According to Doolittle, most people who are either Medicaid eligible or who could afford a Medigap plan would balk at signing up for Medicare Advantage plan “if folks had adequate information about the nature of Medicare Advantage versus traditional Medicare, and the higher denial rates and the prior authorizations required for care in Medicare Advantage.”
Doolittle pointed out that there’s a key barrier to patients to getting full medical coverage if they try to switch back to Medicare once they become sick: In most states, Medigap insurers are allowed to discriminate against seniors on the basis of preexisting conditions if they are already enrolled in Medicare Advantage, something that is prohibited when seniors first become eligible for Medicare three months prior turning 65.
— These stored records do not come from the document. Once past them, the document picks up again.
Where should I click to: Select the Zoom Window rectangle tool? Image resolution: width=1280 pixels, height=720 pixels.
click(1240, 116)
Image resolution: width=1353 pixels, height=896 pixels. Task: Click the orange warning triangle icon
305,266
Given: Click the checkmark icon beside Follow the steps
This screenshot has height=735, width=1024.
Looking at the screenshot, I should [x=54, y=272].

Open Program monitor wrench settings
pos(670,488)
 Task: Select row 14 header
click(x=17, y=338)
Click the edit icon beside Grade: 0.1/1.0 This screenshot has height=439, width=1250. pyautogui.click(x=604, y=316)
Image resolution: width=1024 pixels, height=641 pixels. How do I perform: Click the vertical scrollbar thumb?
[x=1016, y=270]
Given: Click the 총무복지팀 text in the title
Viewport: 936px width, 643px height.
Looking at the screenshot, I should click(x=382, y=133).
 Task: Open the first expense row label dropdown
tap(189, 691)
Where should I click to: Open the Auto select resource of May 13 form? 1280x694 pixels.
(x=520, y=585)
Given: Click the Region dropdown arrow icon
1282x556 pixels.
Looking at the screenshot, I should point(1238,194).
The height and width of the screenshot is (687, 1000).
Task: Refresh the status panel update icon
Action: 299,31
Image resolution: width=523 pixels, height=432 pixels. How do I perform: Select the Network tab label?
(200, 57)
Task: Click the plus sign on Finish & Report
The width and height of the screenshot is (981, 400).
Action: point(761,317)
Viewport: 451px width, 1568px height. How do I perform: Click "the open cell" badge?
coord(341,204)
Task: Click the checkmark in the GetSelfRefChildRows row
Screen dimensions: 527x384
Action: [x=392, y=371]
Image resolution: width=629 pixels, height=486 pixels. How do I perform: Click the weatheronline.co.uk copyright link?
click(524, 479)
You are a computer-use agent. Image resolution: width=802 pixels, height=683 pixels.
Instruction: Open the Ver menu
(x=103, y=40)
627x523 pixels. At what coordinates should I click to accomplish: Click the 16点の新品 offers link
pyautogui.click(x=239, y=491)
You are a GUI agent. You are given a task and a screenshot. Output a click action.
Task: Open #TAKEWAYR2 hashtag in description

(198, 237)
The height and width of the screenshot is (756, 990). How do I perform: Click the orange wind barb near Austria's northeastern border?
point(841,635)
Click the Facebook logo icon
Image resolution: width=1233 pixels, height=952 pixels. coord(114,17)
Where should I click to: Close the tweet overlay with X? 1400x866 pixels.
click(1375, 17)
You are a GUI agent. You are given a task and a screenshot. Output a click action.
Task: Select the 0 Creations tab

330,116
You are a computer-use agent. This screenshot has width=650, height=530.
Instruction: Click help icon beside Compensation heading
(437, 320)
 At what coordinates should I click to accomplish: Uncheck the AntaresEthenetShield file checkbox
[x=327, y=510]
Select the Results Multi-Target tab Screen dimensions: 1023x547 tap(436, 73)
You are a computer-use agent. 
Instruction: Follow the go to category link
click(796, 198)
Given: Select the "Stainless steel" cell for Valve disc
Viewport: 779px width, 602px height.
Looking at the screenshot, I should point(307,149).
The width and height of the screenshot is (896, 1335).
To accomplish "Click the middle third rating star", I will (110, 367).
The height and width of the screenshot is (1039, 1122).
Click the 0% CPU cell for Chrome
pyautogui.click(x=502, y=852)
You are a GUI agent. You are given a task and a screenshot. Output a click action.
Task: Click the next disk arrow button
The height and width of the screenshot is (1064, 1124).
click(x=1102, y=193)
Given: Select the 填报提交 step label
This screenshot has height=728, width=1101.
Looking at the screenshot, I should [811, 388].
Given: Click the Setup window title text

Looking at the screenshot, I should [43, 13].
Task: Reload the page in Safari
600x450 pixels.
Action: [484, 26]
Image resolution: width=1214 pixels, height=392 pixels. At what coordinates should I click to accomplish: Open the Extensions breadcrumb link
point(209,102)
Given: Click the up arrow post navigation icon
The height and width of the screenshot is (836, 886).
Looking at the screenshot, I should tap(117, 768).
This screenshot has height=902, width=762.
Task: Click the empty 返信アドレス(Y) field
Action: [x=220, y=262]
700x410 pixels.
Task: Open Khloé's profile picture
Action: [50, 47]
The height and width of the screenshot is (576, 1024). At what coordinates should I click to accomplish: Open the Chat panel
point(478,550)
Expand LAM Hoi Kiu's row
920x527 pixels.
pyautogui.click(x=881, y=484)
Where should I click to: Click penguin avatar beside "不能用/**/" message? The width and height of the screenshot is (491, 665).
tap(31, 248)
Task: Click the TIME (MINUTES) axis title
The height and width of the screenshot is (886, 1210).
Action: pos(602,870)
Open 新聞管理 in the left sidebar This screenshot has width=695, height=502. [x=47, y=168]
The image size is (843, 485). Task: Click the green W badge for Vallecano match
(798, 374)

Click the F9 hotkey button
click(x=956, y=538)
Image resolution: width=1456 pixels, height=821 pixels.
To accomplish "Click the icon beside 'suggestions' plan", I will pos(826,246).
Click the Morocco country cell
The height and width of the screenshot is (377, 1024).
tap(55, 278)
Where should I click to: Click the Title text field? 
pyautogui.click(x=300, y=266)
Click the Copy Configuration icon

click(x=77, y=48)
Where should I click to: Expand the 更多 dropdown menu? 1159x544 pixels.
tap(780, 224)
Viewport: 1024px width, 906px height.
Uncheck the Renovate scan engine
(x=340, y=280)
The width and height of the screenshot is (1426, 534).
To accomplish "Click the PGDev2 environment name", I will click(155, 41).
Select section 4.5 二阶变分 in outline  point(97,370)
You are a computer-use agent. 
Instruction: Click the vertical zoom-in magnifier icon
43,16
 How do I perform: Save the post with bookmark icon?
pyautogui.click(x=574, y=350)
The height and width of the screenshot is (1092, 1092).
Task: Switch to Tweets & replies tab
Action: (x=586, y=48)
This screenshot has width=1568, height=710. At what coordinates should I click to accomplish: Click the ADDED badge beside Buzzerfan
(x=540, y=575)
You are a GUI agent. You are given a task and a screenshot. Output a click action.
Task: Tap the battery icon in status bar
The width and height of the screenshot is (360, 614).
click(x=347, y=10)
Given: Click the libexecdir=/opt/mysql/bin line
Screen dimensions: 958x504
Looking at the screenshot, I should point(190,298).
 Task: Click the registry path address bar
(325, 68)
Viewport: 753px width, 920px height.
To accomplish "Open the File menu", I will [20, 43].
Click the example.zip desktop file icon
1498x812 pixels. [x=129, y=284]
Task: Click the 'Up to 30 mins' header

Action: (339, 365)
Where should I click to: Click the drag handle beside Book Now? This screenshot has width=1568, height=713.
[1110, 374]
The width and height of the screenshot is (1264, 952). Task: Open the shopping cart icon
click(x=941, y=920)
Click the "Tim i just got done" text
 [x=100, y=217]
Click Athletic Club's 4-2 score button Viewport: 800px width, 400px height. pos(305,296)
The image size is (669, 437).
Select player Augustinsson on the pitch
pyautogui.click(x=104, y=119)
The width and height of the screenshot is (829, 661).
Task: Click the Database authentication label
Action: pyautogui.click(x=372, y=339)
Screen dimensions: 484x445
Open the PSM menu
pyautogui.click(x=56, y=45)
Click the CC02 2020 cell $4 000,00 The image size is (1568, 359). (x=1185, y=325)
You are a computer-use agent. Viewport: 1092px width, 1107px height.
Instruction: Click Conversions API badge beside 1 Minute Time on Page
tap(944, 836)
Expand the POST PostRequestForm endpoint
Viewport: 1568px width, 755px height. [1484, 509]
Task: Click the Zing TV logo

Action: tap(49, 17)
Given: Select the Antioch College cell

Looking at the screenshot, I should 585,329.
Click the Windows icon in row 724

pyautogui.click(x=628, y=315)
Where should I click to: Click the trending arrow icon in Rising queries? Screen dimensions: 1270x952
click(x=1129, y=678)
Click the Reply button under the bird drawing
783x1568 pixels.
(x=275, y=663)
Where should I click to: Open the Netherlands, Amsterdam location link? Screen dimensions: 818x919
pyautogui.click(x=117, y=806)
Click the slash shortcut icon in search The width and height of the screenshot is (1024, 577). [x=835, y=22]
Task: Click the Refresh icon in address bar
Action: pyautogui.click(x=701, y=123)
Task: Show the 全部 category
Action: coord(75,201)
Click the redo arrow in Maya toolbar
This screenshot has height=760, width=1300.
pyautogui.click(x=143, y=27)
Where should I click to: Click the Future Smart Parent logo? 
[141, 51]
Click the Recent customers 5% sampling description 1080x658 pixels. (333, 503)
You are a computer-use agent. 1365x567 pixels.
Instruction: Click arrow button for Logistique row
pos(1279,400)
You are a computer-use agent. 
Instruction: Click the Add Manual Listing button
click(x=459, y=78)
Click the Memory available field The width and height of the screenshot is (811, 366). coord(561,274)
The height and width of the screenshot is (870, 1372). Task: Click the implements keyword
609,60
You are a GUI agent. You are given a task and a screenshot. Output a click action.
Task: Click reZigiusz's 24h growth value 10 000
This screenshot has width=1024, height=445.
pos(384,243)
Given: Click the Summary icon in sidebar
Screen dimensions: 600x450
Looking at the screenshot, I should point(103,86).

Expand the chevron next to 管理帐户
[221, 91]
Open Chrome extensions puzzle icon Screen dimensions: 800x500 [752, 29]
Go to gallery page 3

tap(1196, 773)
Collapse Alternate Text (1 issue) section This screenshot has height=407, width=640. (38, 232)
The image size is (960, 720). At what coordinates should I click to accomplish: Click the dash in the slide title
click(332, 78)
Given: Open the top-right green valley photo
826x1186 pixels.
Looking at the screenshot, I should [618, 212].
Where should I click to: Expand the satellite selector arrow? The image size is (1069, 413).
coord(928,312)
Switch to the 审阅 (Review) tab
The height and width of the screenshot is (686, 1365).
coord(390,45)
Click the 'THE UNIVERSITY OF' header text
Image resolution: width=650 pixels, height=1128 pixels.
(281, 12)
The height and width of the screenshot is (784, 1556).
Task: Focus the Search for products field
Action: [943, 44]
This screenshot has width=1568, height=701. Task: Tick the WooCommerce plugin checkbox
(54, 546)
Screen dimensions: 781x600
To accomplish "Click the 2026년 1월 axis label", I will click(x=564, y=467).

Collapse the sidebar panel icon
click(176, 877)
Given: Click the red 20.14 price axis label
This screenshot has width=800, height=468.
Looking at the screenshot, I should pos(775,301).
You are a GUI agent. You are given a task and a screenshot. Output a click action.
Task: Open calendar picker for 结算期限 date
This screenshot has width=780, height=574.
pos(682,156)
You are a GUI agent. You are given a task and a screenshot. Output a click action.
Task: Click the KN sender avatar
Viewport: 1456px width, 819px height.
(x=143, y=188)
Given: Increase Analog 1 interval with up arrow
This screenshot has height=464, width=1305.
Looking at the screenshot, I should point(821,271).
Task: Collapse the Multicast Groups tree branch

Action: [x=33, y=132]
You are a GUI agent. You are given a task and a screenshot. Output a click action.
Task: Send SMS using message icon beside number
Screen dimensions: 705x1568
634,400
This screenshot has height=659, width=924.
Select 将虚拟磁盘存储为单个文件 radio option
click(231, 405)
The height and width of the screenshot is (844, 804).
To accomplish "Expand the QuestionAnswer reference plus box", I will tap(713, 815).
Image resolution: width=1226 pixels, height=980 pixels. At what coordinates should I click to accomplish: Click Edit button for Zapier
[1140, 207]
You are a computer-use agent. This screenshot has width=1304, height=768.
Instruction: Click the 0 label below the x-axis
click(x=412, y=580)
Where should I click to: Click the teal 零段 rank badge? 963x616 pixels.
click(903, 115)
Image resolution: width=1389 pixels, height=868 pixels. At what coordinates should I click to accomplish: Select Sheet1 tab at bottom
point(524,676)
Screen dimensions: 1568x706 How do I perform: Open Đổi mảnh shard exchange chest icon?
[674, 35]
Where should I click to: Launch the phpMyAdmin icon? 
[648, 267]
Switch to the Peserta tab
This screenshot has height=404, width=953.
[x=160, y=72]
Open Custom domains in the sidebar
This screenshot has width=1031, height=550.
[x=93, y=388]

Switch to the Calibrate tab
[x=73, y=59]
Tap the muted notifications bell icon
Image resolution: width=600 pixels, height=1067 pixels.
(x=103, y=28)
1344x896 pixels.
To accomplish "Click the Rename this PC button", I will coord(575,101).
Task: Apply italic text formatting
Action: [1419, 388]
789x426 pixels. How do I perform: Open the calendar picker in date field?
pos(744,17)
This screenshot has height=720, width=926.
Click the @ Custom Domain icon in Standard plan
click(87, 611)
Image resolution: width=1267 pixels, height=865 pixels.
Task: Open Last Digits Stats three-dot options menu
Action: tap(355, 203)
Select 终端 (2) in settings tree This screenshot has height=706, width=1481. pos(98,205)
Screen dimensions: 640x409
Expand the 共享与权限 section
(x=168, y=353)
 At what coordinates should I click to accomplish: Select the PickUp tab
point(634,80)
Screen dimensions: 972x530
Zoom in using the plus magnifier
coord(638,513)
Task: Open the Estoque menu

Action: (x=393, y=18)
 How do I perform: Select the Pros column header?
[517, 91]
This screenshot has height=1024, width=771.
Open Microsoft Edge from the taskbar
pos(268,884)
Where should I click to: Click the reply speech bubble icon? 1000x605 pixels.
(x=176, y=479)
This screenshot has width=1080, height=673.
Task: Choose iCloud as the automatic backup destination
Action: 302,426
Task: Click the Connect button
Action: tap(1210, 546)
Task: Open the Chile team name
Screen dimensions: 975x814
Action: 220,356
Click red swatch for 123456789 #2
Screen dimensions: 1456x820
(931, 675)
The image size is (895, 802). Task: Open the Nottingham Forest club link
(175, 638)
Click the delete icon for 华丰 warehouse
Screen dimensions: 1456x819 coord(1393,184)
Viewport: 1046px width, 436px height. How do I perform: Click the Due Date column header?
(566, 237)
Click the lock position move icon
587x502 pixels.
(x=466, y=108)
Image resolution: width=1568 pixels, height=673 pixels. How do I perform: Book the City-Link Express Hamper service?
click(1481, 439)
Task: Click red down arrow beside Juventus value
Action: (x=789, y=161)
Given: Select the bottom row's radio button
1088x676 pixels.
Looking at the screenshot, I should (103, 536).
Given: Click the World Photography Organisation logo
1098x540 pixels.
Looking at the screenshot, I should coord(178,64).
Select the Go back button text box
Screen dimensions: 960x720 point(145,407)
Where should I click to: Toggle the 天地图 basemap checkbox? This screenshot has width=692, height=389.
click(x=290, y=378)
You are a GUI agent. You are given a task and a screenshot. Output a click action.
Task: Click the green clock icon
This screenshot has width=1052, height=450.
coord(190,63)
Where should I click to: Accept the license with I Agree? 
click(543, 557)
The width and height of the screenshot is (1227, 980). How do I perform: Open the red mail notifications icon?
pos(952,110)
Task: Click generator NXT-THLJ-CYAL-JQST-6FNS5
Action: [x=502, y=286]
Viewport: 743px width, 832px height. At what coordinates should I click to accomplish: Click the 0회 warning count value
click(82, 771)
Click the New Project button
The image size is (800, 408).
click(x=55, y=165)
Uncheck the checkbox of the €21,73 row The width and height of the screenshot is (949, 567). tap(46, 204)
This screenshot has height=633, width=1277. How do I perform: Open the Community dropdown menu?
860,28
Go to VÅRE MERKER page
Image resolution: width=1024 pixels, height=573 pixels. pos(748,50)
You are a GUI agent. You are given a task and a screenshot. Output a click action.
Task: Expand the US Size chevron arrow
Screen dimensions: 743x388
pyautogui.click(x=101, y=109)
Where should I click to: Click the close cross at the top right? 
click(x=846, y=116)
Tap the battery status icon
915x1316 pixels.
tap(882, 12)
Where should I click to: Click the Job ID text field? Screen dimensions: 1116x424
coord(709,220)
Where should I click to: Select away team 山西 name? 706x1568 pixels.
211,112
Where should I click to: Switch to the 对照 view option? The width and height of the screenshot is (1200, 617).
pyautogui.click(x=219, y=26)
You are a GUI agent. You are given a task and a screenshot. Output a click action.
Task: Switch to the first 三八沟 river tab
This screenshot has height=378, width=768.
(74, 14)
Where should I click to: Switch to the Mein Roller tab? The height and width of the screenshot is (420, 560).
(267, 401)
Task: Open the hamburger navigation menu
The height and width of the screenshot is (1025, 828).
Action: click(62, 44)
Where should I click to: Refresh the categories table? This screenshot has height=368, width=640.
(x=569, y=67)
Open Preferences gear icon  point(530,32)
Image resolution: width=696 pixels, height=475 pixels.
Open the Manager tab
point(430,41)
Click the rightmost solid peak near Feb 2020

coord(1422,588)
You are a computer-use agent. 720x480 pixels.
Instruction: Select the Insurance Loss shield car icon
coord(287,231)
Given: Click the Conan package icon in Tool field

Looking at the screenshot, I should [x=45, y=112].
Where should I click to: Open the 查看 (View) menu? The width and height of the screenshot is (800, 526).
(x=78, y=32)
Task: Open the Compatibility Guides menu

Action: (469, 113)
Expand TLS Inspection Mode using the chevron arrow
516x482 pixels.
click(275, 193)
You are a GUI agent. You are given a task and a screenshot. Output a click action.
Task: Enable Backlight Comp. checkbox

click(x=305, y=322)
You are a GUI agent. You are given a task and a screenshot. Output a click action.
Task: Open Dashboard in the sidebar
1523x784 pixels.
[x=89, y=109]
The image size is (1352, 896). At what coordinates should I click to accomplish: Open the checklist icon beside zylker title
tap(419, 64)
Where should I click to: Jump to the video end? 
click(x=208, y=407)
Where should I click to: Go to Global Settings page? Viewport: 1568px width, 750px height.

This problem is amplified by the rapid growth of Medicare Advantage. In 2010, a little over one-quarter of Medicare beneficiaries were in Medicare Advantage. By 2016, it was still less than one-third. But this year, a majority of Medicare beneficiaries will be on the private plans.
And the exorbitant government costs of Medicare Advantage are not limited to just overpayments related to upcoding. This year, Medicare Advantage plans will receive taxpayer rebates averaging $196 per participant. These rebates have more than doubled since 2018.
The total cost of the rebates could be as high as $75 billion this year, according to analysis by Bill Kadereit, president of the National Retiree Legislative Network.
“The extra $196 is spent on fringe benefits, and only on fringe benefits that go towards Medicare Advantage beneficiaries,” Kadereit said. “The other 30 million people in traditional Medicare get nothing. When Joe Manchin in West Virginia says ‘I like sending money to the Medicare Advantage plans, give them more,’ well, 40 percent of his people in West Virginia are not on Medicare Advantage, so they don't get a nickel.”
Expanded attention to Medicare Advantage abuses has led some members of Congress to speak up and pressure the Biden administration to rein in the industry, even in the face of aggressive lobbying.
In February, 70 lawmakers, led by Congressional Progressive Caucus chair Pramila Jayapal (D-Wash.), sent a letter to the Biden administration pointing out that “as enrollment in [Medicare Advantage] grows, spending per beneficiary has grown faster in [Medicare Advantage] than original Medicare, and that spending is being funneled into corporate profits under the guise of operating costs instead of into care for patients.”
That said, there is no voice in Congress advocating for the phasing out of Medicare Advantage and allocating expanded benefits equally to all Medicare beneficiaries, which is by far the most cost-effective option.
And the larger Medicare Advantage becomes, the more politically difficult it will be to rein in, noted Doolittle.
“As Medicare Advantage keeps getting more embedded in Medicare, the situation keeps getting worse,” he said. “It’s gotten up to a real critical mass at this point, which makes it very hard to stop.”